The report was requested by B.C. Labour Minister Shirley Bond following the explosions in 2012 at the Babine Forest Products sawmill in Burns Lake, B.C. and Lakeland sawmill in Prince George.

The blasts and fires killed four and injured dozens more.

"Action will be taken immediately on key recommendations around worker safety. There are other recommendations that will take some time to fully implement because they require consultations, legislation, or policy changes at WorkSafeBC," Bond said.

Both mill explosion cases were referred to the Criminal Justice Branch (CJB) for charge assessment.

In both instances, the CJB stated evidence was gathered by WorkSafeBC investigators without warrants and interviewees were not informed about the Charter of Rights.

This meant that the cases could not be successfully prosecuted.

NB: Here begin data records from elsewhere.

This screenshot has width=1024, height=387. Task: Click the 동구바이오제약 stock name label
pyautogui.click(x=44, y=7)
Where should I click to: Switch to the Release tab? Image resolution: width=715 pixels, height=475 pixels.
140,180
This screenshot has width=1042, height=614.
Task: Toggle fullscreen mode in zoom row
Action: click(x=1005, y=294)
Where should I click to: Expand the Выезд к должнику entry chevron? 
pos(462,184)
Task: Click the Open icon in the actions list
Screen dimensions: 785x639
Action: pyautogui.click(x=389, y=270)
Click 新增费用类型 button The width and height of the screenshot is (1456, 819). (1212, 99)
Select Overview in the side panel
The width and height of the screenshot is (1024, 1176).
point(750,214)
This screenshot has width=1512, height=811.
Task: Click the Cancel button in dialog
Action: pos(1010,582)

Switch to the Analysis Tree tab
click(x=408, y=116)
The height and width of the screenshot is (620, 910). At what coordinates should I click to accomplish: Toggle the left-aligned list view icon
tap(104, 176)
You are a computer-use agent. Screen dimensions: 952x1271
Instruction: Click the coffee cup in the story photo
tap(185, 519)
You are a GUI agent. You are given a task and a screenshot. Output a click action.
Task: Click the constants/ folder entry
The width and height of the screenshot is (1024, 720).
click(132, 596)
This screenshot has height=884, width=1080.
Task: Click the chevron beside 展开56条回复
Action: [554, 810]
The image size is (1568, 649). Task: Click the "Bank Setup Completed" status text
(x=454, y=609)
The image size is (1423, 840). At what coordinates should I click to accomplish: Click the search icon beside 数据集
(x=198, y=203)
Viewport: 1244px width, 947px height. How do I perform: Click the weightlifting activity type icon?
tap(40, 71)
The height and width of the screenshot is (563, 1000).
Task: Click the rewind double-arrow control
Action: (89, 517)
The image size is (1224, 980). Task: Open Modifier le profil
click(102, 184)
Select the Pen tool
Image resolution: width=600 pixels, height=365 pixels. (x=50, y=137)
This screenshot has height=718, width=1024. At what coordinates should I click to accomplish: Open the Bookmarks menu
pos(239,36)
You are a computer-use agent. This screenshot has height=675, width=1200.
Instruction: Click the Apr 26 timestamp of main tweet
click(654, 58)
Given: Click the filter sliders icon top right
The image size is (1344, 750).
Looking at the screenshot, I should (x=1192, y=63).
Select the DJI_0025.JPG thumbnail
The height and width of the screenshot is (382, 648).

Despite this, WorkSafeBC’s investigations found that both explosions were due to poor wood dust management and each was preventable.

Macatee’s report shows that the WorkSafeBC model works and there isn’t a desire to see the "baby thrown out with the bathwater."

He did not support any changes to the fundamental structure of WorkSafeBC.

However, he listed 43 recommendations, including significant changes in managing investigations and sharpening tools used to enforce regulations.

Shortly after the release of the report, WorkSafeBC issued a statement from WorkSafeBC board chair George Morfitt saying it accepts the report and will immediately start implementing the recommendations.

Many in the industry praised the report and also supported its implementation.

"Macatee discovered what all employers knew already: WorkSafeBC, the way it is currently structured, is efficient and effective," said Philip Hochstein, president of the Independent Contractors and Businesses Association of B.C.

He said Macatee appreciated that the system is about prevention and not prosecution.

"If he goes down that road it would make people clam up rather than work with WorkSafe to find the cause," Hochstein said.

"It was a triumph of prevention over prosecution."

One of the main recommendations was to separate cause and fault investigations to preserve usable evidence.

According to the report, this means splitting the Fatal and Serious Injuries department into two independent units with an "ethical wall" high enough to maintain the integrity of each investigation.

According to the report WorkSafeBC should also proceed towards the adoption of a major case management protocol and system in its investigations.

However, it was noted that it was already in the process of doing so prior to the report.

The report recommends two more directors to WorkSafeBC’s board to add regulatory and occupational health and safety expertise.

The recommendations also aim to give the organization more teeth by sharpening compliance tools. This includes shortening timelines for penalties, making administrative penalties proportional the offense and the employer size, expanding when stop work orders can be issued and introducing employer citations with escalating fine provisions.

The recommendations asked WorkSafeBC to consider imposing fines on employees who don’t wear protective equipment.

Hochstein said that the recommendation is an idea that is long overdue.

"Safety is a shared responsibility," he said.

Jeff Lyth, owner of QSP Leadership Inc., a safety management consulting firm said Macatee did an excellent job of getting himself up to speed on the complex world of health and safety.

"He seems to have nailed the house keeping improvement that was probably needed," he said.

Tammy Oliver, director of operations for the B.C. Construction Safety Alliance, said the recommendations will have a positive impact on the industry.

"The goal of building a world class investigation and inspection regime by implementing all of these recommendations is a great mission and we highly commend the ministry and WorkSafeBC," she said.

"The BCCSA will be right beside them to accomplish these goals."